◆ **STUDY TEXT**
------------

In a new protein engineering study published in Applied and Environmental Microbiology, led by Way and Wyss Institute Core Faculty member Pamela Silver, Wyss Institute researchers now provide the basis for creating that missing enzyme link.

Fatty acids are synthesized in the cytoplasm of E. coli bacteria in several steps: a first hydrocarbon unit is attached to a protein know as acyl carrier protein (ACP) and then sequentially elongated with additional units. Finally, the completed fatty acid chain with a length of 16 or 18 carbons is transferred to glycerol via acyl transferases and incorporated into the membrane. Since this biosynthesis machinery does not produce free fatty acids of medium chain length, the team explored a thioesterase (TE) enzyme from the flowering plant Cuphea palustris, which was known to be able to generate medium-length fatty acid chains.

In fact, the C. palustris TE comes in two flavors that are highly similar in the amino acid sequences that determine their size, three dimensional structure and functions, one that generates long fatty acids with 14 hydrocarbon units and is highly productive, and one that is able to generate the desired fatty acids with 8 hydrocarbon units albeit with a comparatively low productivity. However, how these differences between the two enzymes came about has remained mysterious.

“We hypothesized that by swapping amino acids between the two TE enzymes and expressing them in E. coli, we could identify chimeric enzymes capable of producing medium chain fatty acids with high productivity and new chain lengths,” said first author Marika Ziesack, a Graduate Student co-mentored by Silver and Way.

Rewiring bacteria for large scale biofuel and bioplastic production
The Wyss Institute team modeled the structures of two closely related thioesterase enzymes from the flowering plant Cuphea palustris to be able to zoom into and identify regions important for medium-length fatty acid specificity. Credit: Wyss Institute at Harvard University

To pinpoint candidate amino acids or divergent sequences of amino acids, the team modeled 3-dimensional structures of the two TE variants using molecular structures from other TE enzymes that had been described at great detail as a basis. “The two TE enzyme models enabled us to map out interesting regions that the two enzymes differed in. As a result, we importantly engineered a new enzyme that now could generate medium-chain fatty acids with high efficiency, and that in addition was also highly stable, which is important for biotechnological processes,” said Ziesack.

------------

◆ **EXERCISE INSTRUCTIONS**
- a) In the enzyme engineering text, from which flowering plant did the team take the thioesterase enzyme?
- b) Give the stretch of the enzyme engineering text from "Fatty acids are" through "fatty acid chains." again, substituting "cell interior" for "cytoplasm".
- c) Condense the paragraph of the enzyme engineering text that begins "In fact, the C. palustris TE comes in two flavors," keeping its main facts.

Stored data
------------

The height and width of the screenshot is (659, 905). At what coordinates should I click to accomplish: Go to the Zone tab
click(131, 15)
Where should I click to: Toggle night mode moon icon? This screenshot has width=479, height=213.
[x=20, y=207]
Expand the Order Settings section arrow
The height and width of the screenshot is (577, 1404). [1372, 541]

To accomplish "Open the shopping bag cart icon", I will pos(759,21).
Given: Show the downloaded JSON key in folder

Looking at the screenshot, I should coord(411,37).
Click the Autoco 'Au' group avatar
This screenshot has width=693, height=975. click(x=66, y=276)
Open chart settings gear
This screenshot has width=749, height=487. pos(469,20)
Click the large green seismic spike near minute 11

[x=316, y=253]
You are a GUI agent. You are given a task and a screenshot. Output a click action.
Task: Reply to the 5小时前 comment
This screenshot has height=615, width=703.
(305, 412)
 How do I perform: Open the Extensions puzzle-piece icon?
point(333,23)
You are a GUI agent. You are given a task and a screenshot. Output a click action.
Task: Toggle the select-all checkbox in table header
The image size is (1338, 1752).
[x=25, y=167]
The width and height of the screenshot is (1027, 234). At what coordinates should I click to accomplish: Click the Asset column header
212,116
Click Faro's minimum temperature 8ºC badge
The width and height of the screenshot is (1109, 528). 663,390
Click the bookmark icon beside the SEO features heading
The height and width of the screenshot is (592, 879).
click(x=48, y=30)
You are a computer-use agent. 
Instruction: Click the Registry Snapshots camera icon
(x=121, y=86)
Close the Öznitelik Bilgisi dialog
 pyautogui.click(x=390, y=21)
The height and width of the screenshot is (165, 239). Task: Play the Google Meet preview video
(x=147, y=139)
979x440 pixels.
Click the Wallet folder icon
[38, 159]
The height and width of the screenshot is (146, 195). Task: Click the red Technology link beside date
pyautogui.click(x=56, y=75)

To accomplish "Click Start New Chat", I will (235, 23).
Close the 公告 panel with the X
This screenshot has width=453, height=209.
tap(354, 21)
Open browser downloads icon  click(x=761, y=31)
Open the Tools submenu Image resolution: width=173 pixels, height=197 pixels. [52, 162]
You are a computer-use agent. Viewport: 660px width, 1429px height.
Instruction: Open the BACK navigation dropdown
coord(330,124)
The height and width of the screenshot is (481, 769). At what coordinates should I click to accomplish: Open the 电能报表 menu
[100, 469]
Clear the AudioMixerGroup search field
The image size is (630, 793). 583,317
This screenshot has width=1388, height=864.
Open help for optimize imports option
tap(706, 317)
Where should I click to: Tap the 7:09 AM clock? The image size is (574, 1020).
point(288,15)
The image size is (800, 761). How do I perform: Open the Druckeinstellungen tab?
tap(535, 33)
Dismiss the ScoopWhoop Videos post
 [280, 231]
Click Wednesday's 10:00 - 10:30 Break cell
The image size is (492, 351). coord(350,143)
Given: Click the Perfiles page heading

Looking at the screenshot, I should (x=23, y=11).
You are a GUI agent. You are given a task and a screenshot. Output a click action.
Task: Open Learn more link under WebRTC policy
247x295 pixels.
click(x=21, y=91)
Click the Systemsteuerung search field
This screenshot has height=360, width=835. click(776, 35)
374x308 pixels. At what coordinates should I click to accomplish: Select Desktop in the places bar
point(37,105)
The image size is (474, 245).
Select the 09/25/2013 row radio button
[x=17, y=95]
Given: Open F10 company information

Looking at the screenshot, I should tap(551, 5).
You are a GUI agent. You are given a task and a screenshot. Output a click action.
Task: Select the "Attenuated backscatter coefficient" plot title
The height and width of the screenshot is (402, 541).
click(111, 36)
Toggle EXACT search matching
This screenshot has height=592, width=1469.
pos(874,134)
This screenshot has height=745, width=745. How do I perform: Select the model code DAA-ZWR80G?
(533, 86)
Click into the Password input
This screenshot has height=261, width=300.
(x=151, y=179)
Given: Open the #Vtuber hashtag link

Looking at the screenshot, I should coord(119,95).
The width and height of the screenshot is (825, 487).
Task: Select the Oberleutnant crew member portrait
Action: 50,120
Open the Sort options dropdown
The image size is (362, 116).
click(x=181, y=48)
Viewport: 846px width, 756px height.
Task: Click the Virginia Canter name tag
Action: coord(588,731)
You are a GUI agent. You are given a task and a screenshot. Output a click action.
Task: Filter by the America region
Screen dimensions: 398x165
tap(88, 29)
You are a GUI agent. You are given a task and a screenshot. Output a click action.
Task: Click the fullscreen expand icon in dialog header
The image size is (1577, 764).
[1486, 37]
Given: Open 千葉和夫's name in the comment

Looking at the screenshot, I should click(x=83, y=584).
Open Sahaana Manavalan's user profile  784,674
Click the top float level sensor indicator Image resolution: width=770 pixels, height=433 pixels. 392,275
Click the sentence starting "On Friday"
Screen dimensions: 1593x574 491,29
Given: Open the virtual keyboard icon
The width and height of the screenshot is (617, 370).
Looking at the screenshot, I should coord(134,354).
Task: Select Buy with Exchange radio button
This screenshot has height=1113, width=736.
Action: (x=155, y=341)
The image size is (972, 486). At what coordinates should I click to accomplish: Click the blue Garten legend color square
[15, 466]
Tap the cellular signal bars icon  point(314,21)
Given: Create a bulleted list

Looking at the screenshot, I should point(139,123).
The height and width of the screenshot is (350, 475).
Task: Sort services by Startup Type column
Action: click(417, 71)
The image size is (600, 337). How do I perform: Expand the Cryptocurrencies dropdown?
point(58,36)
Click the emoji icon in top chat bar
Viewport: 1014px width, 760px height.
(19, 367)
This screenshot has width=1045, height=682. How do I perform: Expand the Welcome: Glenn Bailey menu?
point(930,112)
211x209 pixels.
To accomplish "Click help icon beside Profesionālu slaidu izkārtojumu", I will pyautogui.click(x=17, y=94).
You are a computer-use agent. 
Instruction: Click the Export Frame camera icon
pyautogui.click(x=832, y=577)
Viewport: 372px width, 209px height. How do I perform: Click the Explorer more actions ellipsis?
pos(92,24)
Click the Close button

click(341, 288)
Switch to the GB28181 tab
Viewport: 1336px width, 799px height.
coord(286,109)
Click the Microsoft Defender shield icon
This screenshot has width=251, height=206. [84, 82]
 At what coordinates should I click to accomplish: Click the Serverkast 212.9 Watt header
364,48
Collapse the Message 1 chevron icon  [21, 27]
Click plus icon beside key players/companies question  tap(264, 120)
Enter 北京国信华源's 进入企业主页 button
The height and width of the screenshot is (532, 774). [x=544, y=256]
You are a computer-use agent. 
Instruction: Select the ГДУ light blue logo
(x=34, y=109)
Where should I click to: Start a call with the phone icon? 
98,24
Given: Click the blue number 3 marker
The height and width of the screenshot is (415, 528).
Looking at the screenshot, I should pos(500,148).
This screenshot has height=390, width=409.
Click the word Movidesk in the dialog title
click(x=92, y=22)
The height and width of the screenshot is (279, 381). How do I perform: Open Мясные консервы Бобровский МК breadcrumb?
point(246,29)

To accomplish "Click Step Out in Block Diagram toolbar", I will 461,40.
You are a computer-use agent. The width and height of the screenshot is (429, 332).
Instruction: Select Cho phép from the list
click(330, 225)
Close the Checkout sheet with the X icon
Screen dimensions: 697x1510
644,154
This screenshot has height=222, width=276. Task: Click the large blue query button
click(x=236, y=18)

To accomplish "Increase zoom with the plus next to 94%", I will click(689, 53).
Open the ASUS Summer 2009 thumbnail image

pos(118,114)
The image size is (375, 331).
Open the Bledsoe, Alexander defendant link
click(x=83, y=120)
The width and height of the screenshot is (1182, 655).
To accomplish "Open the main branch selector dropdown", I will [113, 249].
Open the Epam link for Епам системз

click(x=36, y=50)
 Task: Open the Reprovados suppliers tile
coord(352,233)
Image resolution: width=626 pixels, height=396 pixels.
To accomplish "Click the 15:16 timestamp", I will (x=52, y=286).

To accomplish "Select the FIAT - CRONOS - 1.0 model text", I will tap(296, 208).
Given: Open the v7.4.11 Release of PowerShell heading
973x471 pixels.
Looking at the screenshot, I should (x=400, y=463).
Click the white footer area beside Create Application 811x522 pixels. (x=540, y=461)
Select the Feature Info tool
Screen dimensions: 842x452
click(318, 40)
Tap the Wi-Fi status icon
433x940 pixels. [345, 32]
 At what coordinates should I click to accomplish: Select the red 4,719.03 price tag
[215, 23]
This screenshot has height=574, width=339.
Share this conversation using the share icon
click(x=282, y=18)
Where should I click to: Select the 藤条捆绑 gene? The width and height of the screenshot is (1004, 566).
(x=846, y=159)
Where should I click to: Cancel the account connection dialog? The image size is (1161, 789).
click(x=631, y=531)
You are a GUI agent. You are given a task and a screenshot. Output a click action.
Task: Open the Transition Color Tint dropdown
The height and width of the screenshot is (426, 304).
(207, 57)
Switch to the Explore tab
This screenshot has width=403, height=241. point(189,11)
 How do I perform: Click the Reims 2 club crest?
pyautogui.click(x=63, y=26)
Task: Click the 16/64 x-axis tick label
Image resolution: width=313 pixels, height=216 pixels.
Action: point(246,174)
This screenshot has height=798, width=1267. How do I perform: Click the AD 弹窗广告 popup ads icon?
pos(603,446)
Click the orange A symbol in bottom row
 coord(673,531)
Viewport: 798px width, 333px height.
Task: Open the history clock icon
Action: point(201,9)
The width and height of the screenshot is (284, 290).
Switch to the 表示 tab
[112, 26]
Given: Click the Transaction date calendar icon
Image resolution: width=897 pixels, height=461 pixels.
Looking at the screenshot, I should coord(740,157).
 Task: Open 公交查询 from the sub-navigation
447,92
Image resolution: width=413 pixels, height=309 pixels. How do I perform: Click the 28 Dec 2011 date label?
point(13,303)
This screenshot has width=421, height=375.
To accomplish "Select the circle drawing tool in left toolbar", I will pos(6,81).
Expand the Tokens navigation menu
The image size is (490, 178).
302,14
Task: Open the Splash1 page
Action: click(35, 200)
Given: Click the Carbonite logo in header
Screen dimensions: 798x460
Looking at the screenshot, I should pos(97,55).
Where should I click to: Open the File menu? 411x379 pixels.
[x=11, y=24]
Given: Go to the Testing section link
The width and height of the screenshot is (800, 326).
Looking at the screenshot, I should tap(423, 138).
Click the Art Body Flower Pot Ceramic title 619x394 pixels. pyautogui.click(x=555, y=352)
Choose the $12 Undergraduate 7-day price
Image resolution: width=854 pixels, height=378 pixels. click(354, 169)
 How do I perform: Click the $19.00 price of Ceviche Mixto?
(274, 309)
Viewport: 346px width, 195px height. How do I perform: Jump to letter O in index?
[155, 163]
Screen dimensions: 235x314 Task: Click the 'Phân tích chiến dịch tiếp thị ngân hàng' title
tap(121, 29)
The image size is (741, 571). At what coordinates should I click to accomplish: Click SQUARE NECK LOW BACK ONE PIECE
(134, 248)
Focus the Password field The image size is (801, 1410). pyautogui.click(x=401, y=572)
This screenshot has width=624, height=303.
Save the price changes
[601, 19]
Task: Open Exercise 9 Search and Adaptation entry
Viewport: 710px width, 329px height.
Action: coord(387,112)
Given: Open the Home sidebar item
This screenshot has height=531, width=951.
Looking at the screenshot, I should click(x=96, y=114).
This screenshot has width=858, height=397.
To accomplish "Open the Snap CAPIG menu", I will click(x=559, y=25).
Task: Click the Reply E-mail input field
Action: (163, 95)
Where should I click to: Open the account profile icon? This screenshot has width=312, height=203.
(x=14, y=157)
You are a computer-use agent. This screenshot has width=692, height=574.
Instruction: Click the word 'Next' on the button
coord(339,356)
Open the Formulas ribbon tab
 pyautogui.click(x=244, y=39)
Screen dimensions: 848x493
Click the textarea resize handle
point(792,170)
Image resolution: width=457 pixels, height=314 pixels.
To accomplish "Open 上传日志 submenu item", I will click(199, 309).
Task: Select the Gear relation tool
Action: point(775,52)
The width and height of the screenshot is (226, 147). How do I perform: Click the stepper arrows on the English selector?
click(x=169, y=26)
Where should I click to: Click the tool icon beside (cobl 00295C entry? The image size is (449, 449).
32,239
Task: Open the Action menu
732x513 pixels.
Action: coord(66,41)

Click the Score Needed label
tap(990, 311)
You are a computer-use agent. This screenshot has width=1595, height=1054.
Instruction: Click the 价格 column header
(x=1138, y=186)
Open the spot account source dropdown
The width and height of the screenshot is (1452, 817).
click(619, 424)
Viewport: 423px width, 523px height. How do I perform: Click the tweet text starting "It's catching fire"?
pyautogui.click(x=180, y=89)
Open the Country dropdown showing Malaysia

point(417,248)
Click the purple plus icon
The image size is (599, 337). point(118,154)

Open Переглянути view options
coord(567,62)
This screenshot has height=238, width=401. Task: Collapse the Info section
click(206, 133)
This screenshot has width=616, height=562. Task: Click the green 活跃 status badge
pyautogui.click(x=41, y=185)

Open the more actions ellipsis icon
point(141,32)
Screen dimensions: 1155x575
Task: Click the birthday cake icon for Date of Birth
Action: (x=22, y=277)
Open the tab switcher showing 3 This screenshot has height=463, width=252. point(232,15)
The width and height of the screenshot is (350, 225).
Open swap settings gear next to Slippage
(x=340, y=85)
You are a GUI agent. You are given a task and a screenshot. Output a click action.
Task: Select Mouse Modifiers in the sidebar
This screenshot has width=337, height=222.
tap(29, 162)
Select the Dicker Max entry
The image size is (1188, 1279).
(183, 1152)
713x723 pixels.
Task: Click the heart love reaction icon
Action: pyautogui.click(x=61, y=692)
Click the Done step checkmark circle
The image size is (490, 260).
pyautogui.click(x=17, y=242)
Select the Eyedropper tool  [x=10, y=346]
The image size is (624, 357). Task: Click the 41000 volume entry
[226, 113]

------------

◆ **TASK-BY-TASK SOLUTIONS**
- a) Cuphea palustris

- b)
Fatty acids are synthesized in the cell interior of E. coli bacteria in several steps: a first hydrocarbon unit is attached to a protein know as acyl carrier protein (ACP) and then sequentially elongated with additional units. Finally, the completed fatty acid chain with a length of 16 or 18 carbons is transferred to glycerol via acyl transferases and incorporated into the membrane. Since this biosynthesis machinery does not produce free fatty acids of medium chain length, the team explored a thioesterase (TE) enzyme from the flowering plant Cuphea palustris, which was known to be able to generate medium-length fatty acid chains.

- c) The C. palustris TE exists in two forms with highly similar amino acid sequences. One produces fatty acids with 14 hydrocarbon units and is highly productive. The other produces the desired 8-unit fatty acids but with comparatively low productivity. How these differences arose has remained a mystery.